Myeloid-derived suppressor cells (MDSCs) are increased in inflammatory and autoimmune disorders and orchestrate immune cell responses therein. Pulmonary hypertension (PH) is associated with inflammation, autoimmunity, and lung vascular remodeling. Immature myeloid cells are found in the lungs of humans and animals with PH, and we hypothesized that they would be increased in the blood of patients with PH compared with control subjects.

METHODS: 

Twenty-six children with PH and 10 undergoing cardiac catheterization for arrhythmia ablation were studied. Five milliliters of fresh blood were analyzed using flow cytometry. Results were confirmed using magnetic bead sorting and immunofluorescence, while quantitative polymerase chain reaction and intracellular urea concentration assays were used as measures of MDSC arginase-1 activation.

RESULTS: 

Flow cytometry demonstrated enrichment of circulating MDSCs among patients with PH (n = 26; mean, 0.271 × 10(6) cells/mL ± 0.17; 1.86% of CD45(+) population ± 1.51) compared with control subjects (n = 10; mean, 0.176 × 10(6) cells/mL ± 0.05; 0.57% of CD45(+) population ± 0.29; P < .05).
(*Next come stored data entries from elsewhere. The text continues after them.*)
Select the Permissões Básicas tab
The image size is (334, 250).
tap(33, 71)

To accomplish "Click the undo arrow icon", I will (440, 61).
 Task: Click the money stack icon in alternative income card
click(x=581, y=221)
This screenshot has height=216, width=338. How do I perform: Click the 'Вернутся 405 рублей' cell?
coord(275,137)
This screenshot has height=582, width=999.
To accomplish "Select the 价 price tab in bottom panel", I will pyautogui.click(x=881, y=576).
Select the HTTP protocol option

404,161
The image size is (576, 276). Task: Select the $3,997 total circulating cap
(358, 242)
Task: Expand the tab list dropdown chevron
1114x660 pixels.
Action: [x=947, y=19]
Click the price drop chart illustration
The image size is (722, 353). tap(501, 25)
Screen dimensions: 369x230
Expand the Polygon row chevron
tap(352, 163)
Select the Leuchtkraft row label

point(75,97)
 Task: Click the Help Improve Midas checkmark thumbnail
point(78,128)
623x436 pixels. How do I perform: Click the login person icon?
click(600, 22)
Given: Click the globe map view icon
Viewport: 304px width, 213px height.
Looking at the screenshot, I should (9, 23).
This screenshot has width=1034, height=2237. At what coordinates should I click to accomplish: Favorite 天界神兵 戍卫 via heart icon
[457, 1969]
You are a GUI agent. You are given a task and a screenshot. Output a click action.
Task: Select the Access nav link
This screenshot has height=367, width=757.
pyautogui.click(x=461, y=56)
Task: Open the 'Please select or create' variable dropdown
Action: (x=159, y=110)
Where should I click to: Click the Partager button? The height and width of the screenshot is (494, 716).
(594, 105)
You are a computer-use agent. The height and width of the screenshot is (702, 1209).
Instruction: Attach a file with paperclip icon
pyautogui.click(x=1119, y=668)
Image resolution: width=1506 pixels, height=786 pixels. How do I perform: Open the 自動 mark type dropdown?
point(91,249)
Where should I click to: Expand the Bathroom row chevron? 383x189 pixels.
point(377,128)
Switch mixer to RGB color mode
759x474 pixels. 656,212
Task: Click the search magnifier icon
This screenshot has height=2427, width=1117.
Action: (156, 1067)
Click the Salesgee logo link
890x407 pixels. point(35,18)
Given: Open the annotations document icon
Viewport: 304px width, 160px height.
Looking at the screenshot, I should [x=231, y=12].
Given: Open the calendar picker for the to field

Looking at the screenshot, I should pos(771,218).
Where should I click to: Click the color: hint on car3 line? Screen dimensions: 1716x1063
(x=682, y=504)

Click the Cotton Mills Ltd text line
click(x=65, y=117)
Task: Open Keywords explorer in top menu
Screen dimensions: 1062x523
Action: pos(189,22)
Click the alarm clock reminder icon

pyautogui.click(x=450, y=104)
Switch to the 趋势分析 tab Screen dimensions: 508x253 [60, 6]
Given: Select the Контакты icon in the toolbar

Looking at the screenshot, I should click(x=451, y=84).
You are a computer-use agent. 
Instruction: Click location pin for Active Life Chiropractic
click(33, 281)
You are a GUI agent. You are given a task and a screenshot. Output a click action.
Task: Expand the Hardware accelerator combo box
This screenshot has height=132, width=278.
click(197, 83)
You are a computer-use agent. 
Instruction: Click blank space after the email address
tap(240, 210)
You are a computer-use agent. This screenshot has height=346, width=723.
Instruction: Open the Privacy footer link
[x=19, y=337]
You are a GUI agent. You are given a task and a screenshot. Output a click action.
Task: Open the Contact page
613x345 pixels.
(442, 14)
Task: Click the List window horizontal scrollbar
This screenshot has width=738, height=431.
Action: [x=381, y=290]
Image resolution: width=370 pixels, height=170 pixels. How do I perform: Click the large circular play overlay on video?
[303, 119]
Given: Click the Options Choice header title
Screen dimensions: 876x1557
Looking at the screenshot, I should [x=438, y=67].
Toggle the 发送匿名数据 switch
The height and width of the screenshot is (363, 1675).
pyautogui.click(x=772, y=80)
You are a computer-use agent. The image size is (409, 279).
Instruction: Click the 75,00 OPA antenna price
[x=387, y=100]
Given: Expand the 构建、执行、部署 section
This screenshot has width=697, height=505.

Higher numbers of circulating MDSCs correlated to increasing mean pulmonary artery pressure (r = 0.510, P < .05). Among patients with PH, female patients had a twofold increase in MDSCs compared with male patients. Immunofluorescence analysis confirmed the results of flow cytometry. Quantitative reverse transcription polymerase chain reaction assay results for arginase-1 and measurement of intracellular urea concentration revealed increased activity of MDSCs from patients with PH compared with control subjects.

CONCLUSIONS: 

Circulating activated MDSCs are significantly increased in children with PH compared with control subjects. Further investigation of these cells is warranted, and we speculate that they might play significant immunomodulatory roles in the disease pathogenesis of PH.